%%
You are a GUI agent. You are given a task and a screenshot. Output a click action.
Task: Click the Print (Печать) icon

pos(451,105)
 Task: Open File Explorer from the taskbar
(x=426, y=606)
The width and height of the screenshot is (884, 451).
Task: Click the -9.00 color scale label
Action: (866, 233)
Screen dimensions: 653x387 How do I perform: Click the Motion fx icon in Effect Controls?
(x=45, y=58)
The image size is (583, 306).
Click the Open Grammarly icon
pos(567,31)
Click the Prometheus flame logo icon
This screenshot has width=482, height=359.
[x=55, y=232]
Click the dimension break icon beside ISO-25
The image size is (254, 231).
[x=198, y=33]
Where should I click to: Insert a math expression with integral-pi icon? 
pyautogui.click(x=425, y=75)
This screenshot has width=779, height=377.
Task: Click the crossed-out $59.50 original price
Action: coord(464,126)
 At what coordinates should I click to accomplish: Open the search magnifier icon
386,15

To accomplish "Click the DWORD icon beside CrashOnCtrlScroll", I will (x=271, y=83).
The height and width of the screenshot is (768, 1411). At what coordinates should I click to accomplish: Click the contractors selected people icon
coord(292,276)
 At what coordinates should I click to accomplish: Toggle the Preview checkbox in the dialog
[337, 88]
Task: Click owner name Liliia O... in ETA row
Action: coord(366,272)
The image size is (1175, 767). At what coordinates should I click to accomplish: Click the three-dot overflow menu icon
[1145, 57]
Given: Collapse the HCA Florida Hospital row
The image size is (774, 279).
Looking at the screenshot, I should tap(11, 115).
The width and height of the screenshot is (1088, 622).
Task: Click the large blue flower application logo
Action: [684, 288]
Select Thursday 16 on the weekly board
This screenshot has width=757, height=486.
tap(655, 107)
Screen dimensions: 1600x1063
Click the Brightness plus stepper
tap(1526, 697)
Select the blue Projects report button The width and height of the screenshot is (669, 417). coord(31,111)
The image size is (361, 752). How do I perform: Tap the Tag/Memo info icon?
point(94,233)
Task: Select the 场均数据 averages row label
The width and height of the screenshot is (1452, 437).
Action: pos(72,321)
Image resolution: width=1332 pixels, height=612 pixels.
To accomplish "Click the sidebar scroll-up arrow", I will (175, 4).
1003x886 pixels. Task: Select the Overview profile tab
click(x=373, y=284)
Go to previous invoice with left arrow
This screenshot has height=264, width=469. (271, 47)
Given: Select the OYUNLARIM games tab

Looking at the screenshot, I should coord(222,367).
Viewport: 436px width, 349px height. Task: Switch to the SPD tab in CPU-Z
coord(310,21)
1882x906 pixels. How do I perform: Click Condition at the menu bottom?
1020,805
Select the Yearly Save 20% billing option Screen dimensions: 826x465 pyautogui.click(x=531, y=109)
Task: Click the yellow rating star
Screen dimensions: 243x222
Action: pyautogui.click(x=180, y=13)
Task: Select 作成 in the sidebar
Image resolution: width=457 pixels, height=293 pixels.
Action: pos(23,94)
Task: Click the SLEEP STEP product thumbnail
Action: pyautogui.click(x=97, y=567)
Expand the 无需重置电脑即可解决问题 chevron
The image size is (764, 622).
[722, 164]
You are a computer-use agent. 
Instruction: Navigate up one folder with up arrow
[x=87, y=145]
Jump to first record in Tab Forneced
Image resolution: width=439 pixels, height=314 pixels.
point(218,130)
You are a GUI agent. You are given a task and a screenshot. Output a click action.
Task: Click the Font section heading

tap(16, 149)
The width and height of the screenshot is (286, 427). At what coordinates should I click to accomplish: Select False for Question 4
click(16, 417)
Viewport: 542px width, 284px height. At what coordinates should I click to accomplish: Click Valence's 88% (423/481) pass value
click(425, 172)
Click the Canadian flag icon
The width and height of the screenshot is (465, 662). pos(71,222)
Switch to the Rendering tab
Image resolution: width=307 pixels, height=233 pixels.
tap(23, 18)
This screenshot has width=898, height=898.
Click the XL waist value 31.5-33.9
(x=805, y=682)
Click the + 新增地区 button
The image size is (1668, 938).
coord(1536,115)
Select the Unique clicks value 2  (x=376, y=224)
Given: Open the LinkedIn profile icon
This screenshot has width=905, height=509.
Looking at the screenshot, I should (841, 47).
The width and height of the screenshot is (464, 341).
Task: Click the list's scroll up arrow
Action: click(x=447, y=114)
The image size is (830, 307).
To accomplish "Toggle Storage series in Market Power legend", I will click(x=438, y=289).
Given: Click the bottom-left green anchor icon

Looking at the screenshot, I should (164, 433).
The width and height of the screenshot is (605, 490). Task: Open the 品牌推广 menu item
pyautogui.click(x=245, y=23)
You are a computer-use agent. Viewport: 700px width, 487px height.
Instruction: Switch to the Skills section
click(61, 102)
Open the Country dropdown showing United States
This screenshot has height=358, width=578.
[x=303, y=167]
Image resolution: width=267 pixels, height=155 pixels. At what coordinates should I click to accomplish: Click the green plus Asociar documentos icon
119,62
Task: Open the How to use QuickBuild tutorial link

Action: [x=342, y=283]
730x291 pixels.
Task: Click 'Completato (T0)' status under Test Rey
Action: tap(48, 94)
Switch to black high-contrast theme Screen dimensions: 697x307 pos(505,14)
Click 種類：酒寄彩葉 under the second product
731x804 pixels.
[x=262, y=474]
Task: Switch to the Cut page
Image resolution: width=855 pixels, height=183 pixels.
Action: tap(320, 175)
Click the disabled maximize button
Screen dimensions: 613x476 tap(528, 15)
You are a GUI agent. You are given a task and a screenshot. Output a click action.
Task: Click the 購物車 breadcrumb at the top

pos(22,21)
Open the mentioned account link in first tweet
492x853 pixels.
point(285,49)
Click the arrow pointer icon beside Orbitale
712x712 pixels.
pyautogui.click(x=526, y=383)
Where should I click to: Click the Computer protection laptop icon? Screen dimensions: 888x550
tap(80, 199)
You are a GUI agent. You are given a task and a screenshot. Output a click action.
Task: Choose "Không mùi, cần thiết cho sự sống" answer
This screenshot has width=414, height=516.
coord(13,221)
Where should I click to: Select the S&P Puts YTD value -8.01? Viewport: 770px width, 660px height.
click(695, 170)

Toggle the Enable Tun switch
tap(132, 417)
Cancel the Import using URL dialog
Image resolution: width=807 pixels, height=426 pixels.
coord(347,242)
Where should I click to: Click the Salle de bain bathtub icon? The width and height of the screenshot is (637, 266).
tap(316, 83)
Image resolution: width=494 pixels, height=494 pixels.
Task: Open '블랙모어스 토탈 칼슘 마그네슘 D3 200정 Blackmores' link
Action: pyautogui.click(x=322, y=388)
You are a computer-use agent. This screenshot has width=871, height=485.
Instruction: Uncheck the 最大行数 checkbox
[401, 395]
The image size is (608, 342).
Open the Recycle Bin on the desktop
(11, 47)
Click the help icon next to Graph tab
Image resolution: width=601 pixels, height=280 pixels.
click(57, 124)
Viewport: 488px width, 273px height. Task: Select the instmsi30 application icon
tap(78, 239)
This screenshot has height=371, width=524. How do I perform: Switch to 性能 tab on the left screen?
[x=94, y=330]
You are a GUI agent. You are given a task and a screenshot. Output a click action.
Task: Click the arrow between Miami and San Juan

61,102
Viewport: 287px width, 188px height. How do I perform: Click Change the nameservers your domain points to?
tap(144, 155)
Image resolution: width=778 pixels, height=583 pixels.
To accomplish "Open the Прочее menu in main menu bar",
%%
WORK TO BE COMPLETED:
Show all lines from the data that contain "sidebar".

OUTPUT FOR THIS EXERCISE:
To accomplish "Click the sidebar scroll-up arrow", I will (175, 4).
Task: Select 作成 in the sidebar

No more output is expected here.